À la suite du naufrage d’une embarcation de migrants en Méditerranée centrale qui a fait au moins 2 morts, plus de 70 personnes sont portées disparues, ont indiqué les ONG Mediterranea Saving Humans et Sea-Watch dimanche. Depuis le début de l’année, 683 migrants sont morts ou ont été portés disparus en Méditerranée centrale.

Plus de 70 migrants portés disparus après un naufrage en Méditerranée
Quand l’égoïsme devient politique, l’humanisme se noie
70 disparus. 2 morts. 683 vies perdues depuis janvier. Ce ne sont pas des chiffres. Ce sont les symptômes d’un choix politique : celui de détourner le regard.
On dit souvent que « la mer est dangereuse ». Mais la vérité est plus dérangeante : ce qui tue, ce n’est pas la mer, c’est l’égoïsme devenu doctrine. C’est le racisme devenu banalité. C’est l’humanisme devenu option.
Depuis des années, on construit des discours qui opposent les vies entre elles. On parle de « flux », de « pression », de « menace ». On transforme des êtres humains en problèmes à gérer. Et à force de répéter ces mots, on finit par croire que certaines vies peuvent être sacrifiées sans que cela nous concerne.
Le racisme ne tue pas seulement par la haine. Il tue par la hiérarchie invisible qu’il installe dans les esprits. Il tue par l’idée que “ceux-là” peuvent mourir sans que “nous” soyons touchés.
L’égoïsme, lui, s’est installé comme une politique publique. On protège des frontières plus que des vies. On défend des symboles plus que des enfants. On préfère l’illusion de la sécurité à la réalité de la solidarité.
Et pendant ce temps, la Méditerranée devient un cimetière. Pas par fatalité. Par choix. Par renoncement. Par cette lente érosion de l’humanisme qui finit par sembler normale.
Chaque naufrage est un verdict. Il dit ce que nous acceptons. Il dit ce que nous tolérons.
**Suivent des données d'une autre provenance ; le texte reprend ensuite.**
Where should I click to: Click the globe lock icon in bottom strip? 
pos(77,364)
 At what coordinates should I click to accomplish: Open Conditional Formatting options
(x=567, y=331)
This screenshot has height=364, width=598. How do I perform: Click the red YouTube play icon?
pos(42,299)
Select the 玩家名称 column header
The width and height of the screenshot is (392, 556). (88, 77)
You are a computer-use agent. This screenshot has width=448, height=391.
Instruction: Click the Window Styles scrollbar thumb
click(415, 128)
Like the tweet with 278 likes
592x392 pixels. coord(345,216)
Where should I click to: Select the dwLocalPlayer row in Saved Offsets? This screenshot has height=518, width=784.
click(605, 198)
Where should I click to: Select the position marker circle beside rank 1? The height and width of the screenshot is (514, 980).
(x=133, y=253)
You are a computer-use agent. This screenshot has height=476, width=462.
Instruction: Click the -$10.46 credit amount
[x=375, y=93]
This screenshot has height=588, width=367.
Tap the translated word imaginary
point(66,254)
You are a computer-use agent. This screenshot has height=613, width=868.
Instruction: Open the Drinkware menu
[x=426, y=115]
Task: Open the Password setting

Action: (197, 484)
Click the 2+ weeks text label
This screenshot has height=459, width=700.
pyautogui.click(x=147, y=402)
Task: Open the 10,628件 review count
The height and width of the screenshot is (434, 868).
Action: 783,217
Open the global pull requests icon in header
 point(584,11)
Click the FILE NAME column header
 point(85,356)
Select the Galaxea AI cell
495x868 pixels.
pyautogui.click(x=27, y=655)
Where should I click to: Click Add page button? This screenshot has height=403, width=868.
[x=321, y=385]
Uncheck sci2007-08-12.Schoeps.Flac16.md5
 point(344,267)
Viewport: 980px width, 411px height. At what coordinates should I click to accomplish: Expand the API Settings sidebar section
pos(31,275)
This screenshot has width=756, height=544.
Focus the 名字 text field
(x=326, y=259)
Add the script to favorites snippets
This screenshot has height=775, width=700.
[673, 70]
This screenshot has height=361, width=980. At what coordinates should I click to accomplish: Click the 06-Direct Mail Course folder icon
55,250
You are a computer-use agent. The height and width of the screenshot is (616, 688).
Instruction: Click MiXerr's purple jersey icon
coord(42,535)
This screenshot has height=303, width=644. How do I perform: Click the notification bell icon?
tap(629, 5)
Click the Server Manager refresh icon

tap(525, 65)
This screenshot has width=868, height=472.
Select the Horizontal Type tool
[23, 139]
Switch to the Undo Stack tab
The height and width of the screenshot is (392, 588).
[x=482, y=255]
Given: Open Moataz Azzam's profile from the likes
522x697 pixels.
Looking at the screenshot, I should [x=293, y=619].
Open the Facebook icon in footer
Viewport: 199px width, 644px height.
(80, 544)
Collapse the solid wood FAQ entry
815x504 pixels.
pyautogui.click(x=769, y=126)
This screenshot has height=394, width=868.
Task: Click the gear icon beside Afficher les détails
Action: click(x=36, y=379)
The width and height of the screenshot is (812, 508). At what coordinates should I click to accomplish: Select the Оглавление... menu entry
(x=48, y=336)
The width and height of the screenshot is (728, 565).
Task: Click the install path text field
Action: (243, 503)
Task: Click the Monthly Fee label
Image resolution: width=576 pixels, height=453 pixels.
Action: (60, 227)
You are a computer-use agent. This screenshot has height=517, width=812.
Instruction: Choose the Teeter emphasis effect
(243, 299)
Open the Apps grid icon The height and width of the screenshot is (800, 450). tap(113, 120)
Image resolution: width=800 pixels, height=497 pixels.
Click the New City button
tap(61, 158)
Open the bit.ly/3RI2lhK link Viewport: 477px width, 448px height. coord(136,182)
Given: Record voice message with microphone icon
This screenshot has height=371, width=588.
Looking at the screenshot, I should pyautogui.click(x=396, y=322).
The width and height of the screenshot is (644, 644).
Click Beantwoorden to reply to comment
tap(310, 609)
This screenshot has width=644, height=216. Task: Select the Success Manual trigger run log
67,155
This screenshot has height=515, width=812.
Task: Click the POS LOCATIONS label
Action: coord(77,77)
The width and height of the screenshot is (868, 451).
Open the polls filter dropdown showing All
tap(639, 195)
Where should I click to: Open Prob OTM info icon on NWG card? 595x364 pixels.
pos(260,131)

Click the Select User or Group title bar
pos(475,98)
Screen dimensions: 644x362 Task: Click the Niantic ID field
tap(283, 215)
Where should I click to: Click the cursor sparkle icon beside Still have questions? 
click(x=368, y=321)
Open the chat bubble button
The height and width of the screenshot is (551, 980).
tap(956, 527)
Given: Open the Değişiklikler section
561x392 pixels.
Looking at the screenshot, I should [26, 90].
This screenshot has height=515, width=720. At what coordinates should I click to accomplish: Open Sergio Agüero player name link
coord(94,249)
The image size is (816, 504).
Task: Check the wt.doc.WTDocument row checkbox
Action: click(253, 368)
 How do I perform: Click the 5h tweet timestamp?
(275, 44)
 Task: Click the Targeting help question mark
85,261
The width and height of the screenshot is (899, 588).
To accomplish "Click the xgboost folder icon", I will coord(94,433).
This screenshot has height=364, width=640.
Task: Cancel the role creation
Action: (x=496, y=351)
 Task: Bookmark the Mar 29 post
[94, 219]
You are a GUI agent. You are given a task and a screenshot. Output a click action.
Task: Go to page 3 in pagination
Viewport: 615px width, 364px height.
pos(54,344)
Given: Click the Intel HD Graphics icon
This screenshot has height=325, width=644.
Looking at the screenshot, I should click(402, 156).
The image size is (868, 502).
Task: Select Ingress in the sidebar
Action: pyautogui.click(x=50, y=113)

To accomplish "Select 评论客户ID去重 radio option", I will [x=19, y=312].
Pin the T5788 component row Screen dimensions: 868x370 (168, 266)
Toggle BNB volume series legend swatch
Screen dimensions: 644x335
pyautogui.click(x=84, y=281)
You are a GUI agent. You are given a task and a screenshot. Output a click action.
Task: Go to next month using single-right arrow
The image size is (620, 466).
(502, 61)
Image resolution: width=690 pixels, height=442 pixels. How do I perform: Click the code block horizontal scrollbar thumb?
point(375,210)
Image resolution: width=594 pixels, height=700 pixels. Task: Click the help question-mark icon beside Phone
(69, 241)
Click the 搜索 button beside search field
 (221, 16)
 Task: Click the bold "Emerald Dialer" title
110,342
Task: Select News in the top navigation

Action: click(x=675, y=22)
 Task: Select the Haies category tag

Il dit ce que nous sommes en train de devenir.
On peut débattre de tout, sauf d’une chose : une société qui laisse mourir des gens à ses portes n’est plus une société, c’est une forteresse vide.
Il est temps de rappeler une évidence que certains voudraient effacer : l’humanisme n’est pas un luxe. C’est un fondement. Et quand il s’effondre, c’est nous tous qui coulons.